For the second consecutive year, the World Series of Poker
has sparked material traffic gains on WSOP.com in Nevada
Yet, despite the operator’s best efforts to encourage online play, Nevada’s last remaining online poker room (with all due respect to Real Gaming) has yet to experience the same kind of growth that it did in 2014 – at least as far as cash games are concerned.
The live WSOP resulted in immediate gains for WSOP NV, with cash game liquidity climbing an impressive 19% within the Series’ first ten days.
Since, the site has appeared to enter a mid-Series slump, evidenced by the operator losing nearly half of its initial gains over the past 10 days.
The graph below, which is an updated version of the one featured in the June 9th edition of PokerScout.com‘s twice-weekly analysis publication, the Scouting Report, clearly illustrates WSOP NV’s recent struggles.
It also offers a useful visual comparison of WSOP NV’s performance during the 2014 and 2015 WSOP.
A few noteworthy observances:
- Although traffic patterns follow a similar curve for both years, WSOP NV’s initial growth period lasted longer in 2014.
- It was also more pronounced, with liquidity surging 32% during the first two weeks of the 2014 WSOP.

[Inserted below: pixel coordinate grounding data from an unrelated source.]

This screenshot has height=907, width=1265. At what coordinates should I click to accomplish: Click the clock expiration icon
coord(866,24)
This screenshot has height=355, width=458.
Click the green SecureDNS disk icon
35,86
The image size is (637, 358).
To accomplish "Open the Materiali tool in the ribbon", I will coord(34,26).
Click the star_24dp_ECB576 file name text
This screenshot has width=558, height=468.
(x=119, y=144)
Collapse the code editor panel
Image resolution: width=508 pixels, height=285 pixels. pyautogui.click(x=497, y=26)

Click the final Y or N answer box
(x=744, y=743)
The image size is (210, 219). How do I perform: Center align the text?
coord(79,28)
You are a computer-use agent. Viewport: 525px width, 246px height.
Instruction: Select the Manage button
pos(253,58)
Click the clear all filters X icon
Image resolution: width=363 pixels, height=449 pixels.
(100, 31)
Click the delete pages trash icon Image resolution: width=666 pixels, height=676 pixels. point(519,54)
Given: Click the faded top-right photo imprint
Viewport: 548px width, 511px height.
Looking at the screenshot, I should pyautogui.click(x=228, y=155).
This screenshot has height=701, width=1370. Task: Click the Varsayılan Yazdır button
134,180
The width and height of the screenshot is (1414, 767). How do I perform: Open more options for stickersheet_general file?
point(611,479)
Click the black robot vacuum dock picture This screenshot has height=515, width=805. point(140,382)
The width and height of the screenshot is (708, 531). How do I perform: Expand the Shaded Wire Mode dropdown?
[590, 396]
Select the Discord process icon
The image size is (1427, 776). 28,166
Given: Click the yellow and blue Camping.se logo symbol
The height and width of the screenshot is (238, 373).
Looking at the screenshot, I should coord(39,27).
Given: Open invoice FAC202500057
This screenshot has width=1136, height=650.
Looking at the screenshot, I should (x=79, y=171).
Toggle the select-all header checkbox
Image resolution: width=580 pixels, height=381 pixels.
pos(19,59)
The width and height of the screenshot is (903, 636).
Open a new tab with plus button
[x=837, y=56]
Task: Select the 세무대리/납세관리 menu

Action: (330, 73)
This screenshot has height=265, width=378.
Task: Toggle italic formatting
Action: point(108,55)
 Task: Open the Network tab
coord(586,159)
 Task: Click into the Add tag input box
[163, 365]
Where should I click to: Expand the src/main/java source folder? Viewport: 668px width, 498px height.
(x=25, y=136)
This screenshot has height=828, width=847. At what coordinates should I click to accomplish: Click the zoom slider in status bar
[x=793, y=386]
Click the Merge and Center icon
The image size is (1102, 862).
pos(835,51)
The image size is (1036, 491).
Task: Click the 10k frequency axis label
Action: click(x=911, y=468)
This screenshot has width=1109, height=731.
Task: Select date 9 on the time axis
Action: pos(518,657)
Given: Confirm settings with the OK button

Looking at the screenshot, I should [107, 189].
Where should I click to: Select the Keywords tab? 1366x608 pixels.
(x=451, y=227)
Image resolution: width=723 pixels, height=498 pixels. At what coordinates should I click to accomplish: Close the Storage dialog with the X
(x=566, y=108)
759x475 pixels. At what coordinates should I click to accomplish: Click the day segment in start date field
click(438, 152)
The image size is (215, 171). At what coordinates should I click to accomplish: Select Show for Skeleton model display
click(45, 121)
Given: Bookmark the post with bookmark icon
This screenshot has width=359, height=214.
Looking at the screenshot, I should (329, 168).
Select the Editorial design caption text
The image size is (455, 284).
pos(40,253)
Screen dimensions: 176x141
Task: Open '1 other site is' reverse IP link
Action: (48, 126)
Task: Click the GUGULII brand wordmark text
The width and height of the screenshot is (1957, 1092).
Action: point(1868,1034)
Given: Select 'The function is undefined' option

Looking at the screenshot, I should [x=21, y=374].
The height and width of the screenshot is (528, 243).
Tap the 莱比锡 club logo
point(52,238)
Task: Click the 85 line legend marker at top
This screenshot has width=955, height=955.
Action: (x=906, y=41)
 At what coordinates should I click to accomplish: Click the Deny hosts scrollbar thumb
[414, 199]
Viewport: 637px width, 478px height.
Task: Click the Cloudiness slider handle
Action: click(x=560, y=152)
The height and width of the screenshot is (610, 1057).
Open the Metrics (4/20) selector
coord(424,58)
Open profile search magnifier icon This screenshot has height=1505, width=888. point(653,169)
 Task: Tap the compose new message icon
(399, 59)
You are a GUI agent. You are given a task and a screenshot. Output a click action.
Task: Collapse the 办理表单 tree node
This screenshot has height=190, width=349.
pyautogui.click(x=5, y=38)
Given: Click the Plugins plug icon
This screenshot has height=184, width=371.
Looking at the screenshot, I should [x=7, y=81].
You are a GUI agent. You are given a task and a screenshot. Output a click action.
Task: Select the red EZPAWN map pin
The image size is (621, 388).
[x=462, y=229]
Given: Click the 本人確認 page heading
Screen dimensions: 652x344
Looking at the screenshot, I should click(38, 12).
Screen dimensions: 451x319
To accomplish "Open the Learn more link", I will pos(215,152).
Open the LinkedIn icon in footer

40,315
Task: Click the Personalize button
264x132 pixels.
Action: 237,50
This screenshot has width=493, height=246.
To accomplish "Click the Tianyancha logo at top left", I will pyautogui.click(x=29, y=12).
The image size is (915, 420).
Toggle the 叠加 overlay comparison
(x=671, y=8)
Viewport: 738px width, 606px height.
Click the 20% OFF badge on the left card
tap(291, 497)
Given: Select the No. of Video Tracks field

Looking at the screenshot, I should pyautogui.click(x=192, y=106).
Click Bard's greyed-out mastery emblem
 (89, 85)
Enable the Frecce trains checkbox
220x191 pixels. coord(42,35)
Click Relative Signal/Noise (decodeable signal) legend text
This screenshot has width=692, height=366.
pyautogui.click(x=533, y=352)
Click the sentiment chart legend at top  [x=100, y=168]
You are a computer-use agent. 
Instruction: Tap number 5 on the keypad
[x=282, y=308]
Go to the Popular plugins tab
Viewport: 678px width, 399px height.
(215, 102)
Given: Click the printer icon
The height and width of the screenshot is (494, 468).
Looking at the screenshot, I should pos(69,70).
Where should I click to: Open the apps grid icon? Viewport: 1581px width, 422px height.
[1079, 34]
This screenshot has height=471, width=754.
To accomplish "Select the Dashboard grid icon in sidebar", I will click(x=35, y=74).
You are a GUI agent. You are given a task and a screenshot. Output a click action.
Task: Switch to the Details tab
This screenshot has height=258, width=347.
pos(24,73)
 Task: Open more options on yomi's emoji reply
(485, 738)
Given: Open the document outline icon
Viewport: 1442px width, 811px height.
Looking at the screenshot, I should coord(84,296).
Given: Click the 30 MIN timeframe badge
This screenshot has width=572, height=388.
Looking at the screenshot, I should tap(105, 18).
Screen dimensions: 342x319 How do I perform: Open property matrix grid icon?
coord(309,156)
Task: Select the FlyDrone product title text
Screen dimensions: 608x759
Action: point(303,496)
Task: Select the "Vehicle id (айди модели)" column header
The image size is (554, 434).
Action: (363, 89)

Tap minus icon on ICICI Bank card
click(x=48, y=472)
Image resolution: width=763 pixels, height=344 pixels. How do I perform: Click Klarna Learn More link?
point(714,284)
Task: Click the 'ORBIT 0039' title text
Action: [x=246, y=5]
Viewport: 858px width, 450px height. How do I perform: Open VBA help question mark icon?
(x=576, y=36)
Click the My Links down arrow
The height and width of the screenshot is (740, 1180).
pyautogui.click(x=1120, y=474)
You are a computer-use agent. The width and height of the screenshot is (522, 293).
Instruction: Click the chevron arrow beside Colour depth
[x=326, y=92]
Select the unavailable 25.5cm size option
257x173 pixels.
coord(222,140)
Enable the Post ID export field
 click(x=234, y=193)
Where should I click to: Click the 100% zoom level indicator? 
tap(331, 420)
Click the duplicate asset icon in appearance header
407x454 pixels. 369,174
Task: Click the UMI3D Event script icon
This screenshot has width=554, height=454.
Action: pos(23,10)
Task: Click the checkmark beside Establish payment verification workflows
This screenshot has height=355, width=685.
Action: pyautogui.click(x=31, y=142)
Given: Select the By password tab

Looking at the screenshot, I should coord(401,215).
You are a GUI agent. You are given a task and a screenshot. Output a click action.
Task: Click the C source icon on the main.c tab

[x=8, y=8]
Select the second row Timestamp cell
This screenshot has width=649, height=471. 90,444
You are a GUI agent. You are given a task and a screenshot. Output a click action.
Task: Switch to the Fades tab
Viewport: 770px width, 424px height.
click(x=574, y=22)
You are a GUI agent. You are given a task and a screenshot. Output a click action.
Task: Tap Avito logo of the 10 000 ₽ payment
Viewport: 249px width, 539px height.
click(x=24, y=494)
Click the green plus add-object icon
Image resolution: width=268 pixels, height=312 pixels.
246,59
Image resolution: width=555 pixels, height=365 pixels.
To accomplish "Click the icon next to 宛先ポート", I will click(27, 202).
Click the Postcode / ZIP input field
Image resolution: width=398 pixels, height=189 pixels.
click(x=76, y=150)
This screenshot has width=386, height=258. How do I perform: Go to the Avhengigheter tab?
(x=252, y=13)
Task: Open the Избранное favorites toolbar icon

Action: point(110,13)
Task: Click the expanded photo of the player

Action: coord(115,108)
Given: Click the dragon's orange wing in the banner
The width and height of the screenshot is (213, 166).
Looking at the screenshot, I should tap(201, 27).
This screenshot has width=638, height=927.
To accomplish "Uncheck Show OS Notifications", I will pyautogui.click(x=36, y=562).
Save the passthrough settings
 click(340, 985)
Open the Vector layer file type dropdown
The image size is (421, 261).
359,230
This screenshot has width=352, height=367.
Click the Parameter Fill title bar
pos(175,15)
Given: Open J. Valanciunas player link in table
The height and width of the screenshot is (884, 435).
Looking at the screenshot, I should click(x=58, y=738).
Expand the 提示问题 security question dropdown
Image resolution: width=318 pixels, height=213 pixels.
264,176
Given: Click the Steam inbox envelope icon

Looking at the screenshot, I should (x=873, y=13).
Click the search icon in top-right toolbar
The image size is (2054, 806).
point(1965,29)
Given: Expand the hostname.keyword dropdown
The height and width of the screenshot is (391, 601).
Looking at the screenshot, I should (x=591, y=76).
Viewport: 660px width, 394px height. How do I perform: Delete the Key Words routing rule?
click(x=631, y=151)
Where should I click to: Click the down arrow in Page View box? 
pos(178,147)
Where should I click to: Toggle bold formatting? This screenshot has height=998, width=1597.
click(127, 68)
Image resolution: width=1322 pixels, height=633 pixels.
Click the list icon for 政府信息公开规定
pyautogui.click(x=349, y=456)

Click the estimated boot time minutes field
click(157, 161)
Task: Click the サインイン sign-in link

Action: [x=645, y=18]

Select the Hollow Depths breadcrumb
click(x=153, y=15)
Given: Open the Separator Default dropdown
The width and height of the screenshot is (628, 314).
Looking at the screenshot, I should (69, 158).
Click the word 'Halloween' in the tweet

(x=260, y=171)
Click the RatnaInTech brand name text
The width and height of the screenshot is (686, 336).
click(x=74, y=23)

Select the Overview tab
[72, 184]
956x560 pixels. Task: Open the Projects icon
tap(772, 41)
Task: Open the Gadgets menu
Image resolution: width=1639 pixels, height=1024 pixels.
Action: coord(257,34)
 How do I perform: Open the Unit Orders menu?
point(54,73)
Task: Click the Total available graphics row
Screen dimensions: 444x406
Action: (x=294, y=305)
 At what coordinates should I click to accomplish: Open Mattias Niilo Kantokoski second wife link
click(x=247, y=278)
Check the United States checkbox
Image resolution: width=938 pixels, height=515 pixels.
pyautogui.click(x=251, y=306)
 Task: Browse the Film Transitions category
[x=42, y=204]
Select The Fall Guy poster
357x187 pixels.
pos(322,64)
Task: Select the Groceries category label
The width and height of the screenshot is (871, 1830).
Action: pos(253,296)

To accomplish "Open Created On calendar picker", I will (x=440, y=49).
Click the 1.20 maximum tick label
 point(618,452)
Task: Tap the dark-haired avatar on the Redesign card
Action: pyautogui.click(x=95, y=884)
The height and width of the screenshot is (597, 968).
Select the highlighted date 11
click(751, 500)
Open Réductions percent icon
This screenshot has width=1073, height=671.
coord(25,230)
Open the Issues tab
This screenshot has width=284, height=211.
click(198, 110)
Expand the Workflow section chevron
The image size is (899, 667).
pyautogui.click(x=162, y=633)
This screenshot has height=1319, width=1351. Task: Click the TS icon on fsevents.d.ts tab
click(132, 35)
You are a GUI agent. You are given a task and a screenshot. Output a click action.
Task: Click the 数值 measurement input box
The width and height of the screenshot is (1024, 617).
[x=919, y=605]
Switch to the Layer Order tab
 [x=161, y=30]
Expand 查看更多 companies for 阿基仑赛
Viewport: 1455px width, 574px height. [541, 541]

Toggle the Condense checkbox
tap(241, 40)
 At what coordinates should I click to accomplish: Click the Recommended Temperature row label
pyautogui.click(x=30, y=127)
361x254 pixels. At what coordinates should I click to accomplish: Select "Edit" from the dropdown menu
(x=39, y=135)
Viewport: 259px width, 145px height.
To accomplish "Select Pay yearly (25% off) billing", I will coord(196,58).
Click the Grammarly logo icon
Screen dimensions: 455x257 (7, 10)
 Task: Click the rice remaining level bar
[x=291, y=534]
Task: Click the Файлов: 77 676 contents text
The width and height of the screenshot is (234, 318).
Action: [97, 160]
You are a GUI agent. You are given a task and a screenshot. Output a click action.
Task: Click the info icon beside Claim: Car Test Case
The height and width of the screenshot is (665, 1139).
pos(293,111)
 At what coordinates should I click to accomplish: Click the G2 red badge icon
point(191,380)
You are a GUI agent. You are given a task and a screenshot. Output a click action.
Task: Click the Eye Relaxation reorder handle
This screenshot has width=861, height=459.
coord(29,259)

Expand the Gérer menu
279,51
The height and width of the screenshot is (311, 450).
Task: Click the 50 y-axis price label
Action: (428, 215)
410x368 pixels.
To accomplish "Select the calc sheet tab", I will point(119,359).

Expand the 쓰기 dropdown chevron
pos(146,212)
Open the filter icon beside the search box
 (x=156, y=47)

- In 2014, traffic remained relatively stationary throughout the middle portion of the Series, only to reach its then annual high water mark during the Main Event.
- Average player counts on WSOP NV are significantly higher in 2015 than in 2014, primarily due to Ultimate Poker’s departure from Nevada’s regulated market in November 2014.
- As of the first day of the 2015 WSOP, year-over-year traffic on WSOP NV was up 57%. That number has since shrunk to 38%.
Why hasn’t WSOP NV turned in a stronger cash game performance?
Going into this year’s Series, there was every reason to believe that WSOP NV would outperform the benchmarks set in 2014:
- Since last July, the operator has launched Android and iOS compatible versions of its software, facilitating the ease in which players can multi-table live and online games.
- WSOP.com was white-listed from the Nevada Gaming Control Board‘s one account per IP address restriction.
- The inclusion of an online bracelet event is arguably the US regulated industry’s strongest cross-promotional foray to date.
- WSOP NV’s other efforts on the promotional and marketing fronts have been more aggressive and focused.
Yet, for every reason that suggests WSOP NV should be setting the industry on fire, there’s a less apparent one as to why it shouldn’t:
- The starting stack sizes for many of this year’s live events were enlarged dramatically, resulting in longer days at the felt, and increased fatigue among players.
- The inclusion of more lower buy-in tournaments enabled budget-restricted recreational players to participate in more live events, in theory diverting their attention away from online poker.
- For out-of-state poker tourists, there was a novelty factor associated with regulated online poker in 2014 that isn’t quite as strong this year.
- WSOP NV is currently hosting a very robust WSOP satellite schedule, as well as the WSOP.com Online Championships tournament series. Together, they may be detracting online players away from the cash game tables and to other sections of the poker lobby.
The final point is worth elaborating on.
WSOP.com looks strong by other measures
Gauging the success and failings of an online poker operation solely in terms of cash game traffic would be short-sighted.
As an example, WSOP NV’s performance during the 2015 Series thus far may seem rather lackluster if we limit our analysis to average cash game player counts.
But view the operation from any other angle, and the tables turn:
- The overwhelming majority of its WSOP satellite events are smashing their guarantees, often drawing so many entrants that two or three first prizes must be awarded.
- I’ve witnessed instances of WSOP Online Championship events surpassing their minimum benchmarks by 200% or more.
- Although cash game traffic hasn’t grown by the same margin as in 2014, there appears to be a higher prevalence of players grinding higher-stakes games, thus representing an overall increase in player value.
How will the Main Event affect cash game liquidity on WSOP NV?
Based on 2014 trends, cash game liquidity on WSOP NV should ebb and tide for the duration of the pre-Main Event schedule.
Expect a notable increase on or around July 5, when the first flight of the Main gets underway.
Last year, liquidity rose 10% from Day 1A to Day 4, before dipping slightly.
After the 2014 Main played down to the November Nine, traffic trended downward for the better part of two months, dropping 45% before all was said and done.
I expect similar trends this year, although I feel that the Main Event surge will be less pronounced than less year, if only because players will be more attracted to the site’s numerous Main Event satellites.
The inevitable drop-off that follows the conclusion of the Series should also be less dramatic, primarily because WSOP NV is currently the only game in town. Expect liquidity to drop slightly below its pre-WSOP levels, but nowhere near 45%.